# Hobby Ingots...



## ldebernardi (Jun 27, 2011)

I collect scrap pieces of metal, mainly Brass and Copper and I want to be able to cast some ingots with the scraps that I pick up. I am new to casting so I am interested in what equipment and processes I should use. I will be casting about 50-100 lbs a week based on the average scrap I collect. I want to cast the weight into 1lb or 1kg ingots. I was looking into getting a Handi-Melt or Electromelt by Kerr but from what I have been reading on here there would be drawbacks to using these machines. What would be the simplest set-up needed to cast the amount of ingots that I am planning on weekly? Please any help would be greatly appreciated. I may be new to all of this but I am dedicated.

Thanks in advance for any information!


----------



## jimdoc (Jun 27, 2011)

This site should help you out;

http://backyardmetalcasting.com/

Jim


----------



## Harold_V (Jun 28, 2011)

Some things to ponder. 
Copper alloys may or may not lend themselves to being mixed. Traces of aluminum, for example, can ruin an alloy's ability to cast well. Aluminum bronze is one of the metals you're likely to encounter, so the likelihood that you'll end up mixing them is quite real. 

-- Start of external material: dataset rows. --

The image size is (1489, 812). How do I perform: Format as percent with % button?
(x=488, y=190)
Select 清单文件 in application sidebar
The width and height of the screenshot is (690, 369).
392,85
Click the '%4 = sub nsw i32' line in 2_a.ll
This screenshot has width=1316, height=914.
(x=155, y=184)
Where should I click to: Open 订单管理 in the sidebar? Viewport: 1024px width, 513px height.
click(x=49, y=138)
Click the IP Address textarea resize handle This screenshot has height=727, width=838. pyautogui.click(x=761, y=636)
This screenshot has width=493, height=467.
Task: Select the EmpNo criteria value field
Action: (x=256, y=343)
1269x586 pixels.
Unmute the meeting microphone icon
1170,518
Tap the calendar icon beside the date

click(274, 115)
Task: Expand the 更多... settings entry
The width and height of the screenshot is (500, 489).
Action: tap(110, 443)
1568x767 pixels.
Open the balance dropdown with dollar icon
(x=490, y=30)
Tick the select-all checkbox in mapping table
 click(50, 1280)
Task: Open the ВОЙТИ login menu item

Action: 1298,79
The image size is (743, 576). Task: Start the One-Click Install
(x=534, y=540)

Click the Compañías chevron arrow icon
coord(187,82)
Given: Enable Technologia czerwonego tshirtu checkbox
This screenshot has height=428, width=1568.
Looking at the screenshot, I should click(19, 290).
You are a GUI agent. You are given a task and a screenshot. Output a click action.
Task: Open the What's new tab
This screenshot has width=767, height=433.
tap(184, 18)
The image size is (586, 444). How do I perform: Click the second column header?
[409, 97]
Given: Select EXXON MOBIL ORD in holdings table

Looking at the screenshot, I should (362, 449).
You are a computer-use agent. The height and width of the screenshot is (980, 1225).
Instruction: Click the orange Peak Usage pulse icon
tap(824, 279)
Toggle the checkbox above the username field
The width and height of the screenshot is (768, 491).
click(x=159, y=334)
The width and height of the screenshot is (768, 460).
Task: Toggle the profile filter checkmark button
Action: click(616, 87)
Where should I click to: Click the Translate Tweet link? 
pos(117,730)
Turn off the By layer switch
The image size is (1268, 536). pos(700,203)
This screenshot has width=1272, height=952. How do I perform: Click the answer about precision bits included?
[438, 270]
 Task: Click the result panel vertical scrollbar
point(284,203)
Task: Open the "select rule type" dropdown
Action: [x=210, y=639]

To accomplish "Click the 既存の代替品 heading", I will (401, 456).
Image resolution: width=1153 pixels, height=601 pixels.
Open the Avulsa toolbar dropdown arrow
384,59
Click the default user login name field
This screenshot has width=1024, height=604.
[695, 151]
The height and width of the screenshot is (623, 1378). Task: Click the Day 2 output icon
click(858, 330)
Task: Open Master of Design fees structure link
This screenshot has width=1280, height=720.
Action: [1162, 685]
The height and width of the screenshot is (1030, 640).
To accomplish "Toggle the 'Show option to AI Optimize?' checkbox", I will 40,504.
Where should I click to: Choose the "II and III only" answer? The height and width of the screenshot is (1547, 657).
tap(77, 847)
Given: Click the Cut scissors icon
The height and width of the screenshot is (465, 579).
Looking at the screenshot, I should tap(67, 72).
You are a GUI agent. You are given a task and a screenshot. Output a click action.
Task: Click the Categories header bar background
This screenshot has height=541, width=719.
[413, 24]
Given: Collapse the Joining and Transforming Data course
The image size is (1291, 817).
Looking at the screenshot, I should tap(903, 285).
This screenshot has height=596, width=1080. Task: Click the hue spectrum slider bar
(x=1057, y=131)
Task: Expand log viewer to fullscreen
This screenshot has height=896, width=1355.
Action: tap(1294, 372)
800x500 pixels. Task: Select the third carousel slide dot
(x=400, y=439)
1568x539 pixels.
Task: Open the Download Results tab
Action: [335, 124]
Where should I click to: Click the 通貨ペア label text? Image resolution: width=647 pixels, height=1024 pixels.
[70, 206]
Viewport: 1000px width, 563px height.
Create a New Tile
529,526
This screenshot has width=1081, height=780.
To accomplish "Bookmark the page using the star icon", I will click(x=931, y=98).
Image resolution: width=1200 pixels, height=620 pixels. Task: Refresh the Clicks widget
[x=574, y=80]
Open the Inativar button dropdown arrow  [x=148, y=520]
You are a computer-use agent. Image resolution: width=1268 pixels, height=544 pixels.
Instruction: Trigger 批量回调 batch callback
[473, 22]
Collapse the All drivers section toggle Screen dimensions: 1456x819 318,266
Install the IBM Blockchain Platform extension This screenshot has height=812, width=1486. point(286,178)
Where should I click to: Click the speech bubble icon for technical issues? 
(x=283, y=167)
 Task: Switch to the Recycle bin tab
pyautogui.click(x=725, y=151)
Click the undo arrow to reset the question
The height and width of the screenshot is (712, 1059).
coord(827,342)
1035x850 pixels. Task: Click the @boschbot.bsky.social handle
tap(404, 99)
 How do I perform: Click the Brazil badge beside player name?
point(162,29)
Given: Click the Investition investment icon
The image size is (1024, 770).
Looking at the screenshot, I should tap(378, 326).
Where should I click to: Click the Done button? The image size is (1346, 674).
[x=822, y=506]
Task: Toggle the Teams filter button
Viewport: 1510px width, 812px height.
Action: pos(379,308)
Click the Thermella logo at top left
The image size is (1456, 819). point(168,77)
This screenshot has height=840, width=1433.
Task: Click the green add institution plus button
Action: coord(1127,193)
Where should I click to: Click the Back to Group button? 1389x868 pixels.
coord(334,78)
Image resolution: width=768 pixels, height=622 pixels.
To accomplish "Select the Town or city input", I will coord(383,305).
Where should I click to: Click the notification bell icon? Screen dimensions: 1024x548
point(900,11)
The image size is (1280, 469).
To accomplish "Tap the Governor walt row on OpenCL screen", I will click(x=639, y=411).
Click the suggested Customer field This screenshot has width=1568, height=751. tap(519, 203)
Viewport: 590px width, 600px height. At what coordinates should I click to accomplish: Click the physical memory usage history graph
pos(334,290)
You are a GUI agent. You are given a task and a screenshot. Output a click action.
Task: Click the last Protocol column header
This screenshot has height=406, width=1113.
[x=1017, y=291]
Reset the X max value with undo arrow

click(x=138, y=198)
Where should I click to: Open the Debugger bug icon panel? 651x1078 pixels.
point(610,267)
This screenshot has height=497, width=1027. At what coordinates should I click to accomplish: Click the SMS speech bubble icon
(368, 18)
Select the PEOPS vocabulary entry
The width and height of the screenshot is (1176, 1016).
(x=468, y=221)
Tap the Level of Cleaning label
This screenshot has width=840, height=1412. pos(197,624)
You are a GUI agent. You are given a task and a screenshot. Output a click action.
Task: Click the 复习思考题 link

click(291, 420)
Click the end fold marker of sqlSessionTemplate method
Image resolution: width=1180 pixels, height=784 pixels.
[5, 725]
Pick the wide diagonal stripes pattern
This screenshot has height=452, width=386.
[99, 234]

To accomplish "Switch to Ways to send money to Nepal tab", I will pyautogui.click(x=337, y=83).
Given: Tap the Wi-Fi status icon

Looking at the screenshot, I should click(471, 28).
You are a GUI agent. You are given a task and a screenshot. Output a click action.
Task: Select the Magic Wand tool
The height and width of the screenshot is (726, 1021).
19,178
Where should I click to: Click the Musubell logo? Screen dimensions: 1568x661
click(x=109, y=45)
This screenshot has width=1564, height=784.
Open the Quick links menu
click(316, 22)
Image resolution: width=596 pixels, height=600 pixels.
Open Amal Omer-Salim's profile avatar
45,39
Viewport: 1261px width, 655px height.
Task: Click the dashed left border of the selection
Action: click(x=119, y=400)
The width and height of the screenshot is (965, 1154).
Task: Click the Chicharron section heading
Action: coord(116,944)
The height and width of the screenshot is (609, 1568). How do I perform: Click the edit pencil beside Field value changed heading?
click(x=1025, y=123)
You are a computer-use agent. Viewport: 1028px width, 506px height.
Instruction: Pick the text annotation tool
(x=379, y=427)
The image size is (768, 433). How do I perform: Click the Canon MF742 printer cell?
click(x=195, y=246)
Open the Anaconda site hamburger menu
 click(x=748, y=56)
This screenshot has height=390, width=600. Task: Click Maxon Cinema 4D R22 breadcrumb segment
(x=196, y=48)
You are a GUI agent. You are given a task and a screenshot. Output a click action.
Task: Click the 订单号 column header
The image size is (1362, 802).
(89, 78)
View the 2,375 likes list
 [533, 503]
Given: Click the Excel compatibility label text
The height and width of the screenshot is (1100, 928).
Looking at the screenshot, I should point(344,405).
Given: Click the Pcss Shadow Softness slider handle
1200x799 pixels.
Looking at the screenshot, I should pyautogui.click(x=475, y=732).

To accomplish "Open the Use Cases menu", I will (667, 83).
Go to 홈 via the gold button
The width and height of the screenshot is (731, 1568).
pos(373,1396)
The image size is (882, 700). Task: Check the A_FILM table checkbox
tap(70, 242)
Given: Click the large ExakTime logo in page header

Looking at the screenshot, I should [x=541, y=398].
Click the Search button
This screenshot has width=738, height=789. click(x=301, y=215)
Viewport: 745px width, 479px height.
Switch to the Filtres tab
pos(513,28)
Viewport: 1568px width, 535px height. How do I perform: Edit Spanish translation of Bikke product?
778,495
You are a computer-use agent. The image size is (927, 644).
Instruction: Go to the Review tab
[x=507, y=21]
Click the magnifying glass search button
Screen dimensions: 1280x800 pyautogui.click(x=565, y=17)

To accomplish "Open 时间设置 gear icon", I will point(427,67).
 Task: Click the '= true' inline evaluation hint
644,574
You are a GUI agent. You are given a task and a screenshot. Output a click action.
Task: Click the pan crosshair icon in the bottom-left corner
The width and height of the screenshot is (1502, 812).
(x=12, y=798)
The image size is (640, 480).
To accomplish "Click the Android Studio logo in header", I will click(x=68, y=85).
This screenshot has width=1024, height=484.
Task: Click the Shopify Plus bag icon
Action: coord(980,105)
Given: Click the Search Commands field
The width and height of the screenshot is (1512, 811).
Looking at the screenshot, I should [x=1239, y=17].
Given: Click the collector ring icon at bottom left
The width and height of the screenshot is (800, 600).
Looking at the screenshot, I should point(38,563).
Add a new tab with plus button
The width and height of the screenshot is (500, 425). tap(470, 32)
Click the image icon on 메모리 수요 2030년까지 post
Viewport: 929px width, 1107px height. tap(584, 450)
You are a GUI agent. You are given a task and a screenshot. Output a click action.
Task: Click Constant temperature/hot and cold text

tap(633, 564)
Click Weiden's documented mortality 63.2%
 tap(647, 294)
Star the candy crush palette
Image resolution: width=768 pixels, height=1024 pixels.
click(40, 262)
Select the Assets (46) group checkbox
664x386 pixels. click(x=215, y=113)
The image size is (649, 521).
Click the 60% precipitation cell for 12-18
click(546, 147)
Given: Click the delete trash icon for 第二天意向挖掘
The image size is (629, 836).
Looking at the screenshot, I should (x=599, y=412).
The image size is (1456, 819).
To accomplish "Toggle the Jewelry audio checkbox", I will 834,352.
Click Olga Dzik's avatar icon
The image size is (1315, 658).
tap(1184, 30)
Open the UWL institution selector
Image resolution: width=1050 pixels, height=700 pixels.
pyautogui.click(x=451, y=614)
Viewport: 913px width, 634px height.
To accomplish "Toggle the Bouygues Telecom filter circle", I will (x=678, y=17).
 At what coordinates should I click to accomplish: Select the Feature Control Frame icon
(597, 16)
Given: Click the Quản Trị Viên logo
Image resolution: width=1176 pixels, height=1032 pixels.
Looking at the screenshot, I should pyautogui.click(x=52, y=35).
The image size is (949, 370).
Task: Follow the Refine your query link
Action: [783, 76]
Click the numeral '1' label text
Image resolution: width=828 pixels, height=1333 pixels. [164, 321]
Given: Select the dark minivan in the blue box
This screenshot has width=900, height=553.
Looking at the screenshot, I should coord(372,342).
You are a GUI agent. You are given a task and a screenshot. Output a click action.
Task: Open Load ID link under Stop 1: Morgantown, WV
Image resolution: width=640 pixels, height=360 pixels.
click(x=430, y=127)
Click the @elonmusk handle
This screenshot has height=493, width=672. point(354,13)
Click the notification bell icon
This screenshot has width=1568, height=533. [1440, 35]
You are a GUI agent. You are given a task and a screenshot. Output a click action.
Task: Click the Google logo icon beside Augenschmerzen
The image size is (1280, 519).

The furnaces you mentioned are limited to volume, plus the crucibles are very expensive and of short duration when used. Being made of pure graphite, they burn away rapidly where exposed to atmosphere, and would burn all the faster when you attempt to melt copper. 

A big negative when melting is having a crucible that is quite restrictive of size, which is the reality of the electric furnaces in question. You will be required to reduce the feed to small pieces, which may or may not be an easy chore, depending on the tools you have at your disposal.

If you switch your thinking to a home built furnace, fueled by either natural gas or propane, you can buy crucibles that are far better suited to melting the metals you find interesting. The added bonus by using a bilge type crucible will be the prolonged lifespan of the crucibles, which are not made of graphite alone, plus you gain the ability to melt larger objects without reducing them in size. 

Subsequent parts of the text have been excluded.